Directions:
1 - In the abstract, how many fossils does each pair of 9th-grade students receive?
2 - Copy the abstract word for word, beginning at the words "Southeastern Section - 61st" and stopping after "test their proficiency.".

====== Text

Southeastern Section - 61st Annual Meeting (1–2 April 2012)

Paper No. 7
Presentation Time: 3:50 PM


WITHERSPOON, William, Fernbank Science Center, DeKalb County School System, 156 Heaton Park Drive, Atlanta, GA 30307,

Geoscientists who visit a K-12 classroom can recruit the teacher in guiding students through examining and identifying rocks or fossils. Three outreach programs, taught over the last 14 years to more than a thousand classes of 3rd, 6th, and 9th graders in the DeKalb County, Georgia school system, have also helped teachers gain confidence in teaching rock and fossil labs.

The 3rd-grade program, “Local Rocks and Minerals,” sets groups of students to identifying the 4 most common local rocks plus quartz, after the presenter leads them in writing down diagnostic features. Both presenter and teacher circulate as the students identify samples and test their proficiency.

In the 6th-grade program, “Investigating Rocks,” pairs of students receive 8 rocks placed on a picture sheet depicting rock origins (for example in a lava dome or a crinoidal reef). The presenter leads the students to observe textures in the samples that connect to the rocks’ stories of origin. Then the presenter and teacher circulate as students work through a dichotomous key geared to the rock set and make further observations of texture and grain size.

In “Fossils and Evolution,” each pair of 9th-grade biology students receives 5 fossils representing one geologic period. Students use a catalog of pictures of the fossils in the collection, identifying their fossils and placing them in major taxonomic groups. As the presenter and teacher circulate, students analyze a “Tree of Life” diagram to discover the ancestry of each major group, the times it was most abundant, and the time when it diverged from another group.

Although the rocks and fossils travel with the presenter, each program leaves behind resources designed to empower the teacher and students. The "Local Rocks" identification tables are the foundation of a “rocks from home” activity. A “Rock Textures and What They Tell” chart prompts further instruction on how rocks form. The “Tree of Life” diagram is a resource for multiple Biology units.

============
====== Data extract

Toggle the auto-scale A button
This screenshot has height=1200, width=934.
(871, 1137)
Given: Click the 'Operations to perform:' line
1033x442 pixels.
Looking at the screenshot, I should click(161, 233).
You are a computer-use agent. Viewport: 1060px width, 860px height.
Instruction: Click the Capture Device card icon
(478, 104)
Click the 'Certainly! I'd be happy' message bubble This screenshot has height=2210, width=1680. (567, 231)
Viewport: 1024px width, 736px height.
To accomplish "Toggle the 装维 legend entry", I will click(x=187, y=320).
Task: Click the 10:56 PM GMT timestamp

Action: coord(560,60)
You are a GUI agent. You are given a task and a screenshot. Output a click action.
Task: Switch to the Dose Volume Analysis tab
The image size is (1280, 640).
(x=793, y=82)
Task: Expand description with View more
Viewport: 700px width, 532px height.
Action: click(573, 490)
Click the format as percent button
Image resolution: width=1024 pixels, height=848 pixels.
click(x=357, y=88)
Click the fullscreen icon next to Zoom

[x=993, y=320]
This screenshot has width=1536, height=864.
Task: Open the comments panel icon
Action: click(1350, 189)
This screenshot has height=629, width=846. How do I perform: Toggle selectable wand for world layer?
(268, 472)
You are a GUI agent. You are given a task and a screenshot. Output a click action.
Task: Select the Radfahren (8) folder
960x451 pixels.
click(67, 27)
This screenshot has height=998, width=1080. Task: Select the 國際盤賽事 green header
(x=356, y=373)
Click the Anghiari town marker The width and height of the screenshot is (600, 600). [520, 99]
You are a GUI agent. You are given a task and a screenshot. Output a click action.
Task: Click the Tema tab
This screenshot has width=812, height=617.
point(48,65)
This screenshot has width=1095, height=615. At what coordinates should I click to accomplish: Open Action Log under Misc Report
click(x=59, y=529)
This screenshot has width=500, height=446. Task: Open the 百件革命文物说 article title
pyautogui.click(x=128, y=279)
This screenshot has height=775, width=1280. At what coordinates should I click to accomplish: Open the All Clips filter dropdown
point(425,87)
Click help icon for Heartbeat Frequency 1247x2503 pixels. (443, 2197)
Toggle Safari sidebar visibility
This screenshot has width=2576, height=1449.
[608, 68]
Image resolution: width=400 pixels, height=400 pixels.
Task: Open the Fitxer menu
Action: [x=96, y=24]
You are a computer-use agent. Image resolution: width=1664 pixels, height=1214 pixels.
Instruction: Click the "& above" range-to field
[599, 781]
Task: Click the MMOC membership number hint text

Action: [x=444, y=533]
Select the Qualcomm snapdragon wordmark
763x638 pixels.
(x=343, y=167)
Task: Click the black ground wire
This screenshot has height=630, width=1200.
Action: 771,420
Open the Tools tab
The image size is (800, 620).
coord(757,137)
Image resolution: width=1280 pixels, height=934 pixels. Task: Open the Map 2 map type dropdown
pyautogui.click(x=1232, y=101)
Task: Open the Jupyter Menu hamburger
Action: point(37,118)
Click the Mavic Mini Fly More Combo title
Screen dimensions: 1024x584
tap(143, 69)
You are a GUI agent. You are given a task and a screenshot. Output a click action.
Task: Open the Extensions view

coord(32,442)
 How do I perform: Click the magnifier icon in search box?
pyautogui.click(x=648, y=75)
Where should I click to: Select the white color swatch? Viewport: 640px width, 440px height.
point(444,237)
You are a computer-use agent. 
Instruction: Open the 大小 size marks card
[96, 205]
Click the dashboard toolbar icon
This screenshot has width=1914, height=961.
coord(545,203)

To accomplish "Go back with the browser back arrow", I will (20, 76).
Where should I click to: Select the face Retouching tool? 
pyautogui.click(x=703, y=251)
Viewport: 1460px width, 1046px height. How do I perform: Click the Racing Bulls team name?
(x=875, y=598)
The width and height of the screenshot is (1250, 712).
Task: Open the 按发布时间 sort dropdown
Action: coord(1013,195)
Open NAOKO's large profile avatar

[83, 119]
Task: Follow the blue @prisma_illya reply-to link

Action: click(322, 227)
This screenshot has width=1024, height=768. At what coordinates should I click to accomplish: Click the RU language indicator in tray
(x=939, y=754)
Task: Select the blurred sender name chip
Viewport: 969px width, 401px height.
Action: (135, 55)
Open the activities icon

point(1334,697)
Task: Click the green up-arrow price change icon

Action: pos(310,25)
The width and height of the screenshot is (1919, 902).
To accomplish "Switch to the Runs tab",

============

Results in order:
1 - Five fossils, representing one geologic period.

2 -
Southeastern Section - 61st Annual Meeting (1–2 April 2012)

Paper No. 7
Presentation Time: 3:50 PM


WITHERSPOON, William, Fernbank Science Center, DeKalb County School System, 156 Heaton Park Drive, Atlanta, GA 30307,

Geoscientists who visit a K-12 classroom can recruit the teacher in guiding students through examining and identifying rocks or fossils. Three outreach programs, taught over the last 14 years to more than a thousand classes of 3rd, 6th, and 9th graders in the DeKalb County, Georgia school system, have also helped teachers gain confidence in teaching rock and fossil labs.

The 3rd-grade program, “Local Rocks and Minerals,” sets groups of students to identifying the 4 most common local rocks plus quartz, after the presenter leads them in writing down diagnostic features. Both presenter and teacher circulate as the students identify samples and test their proficiency.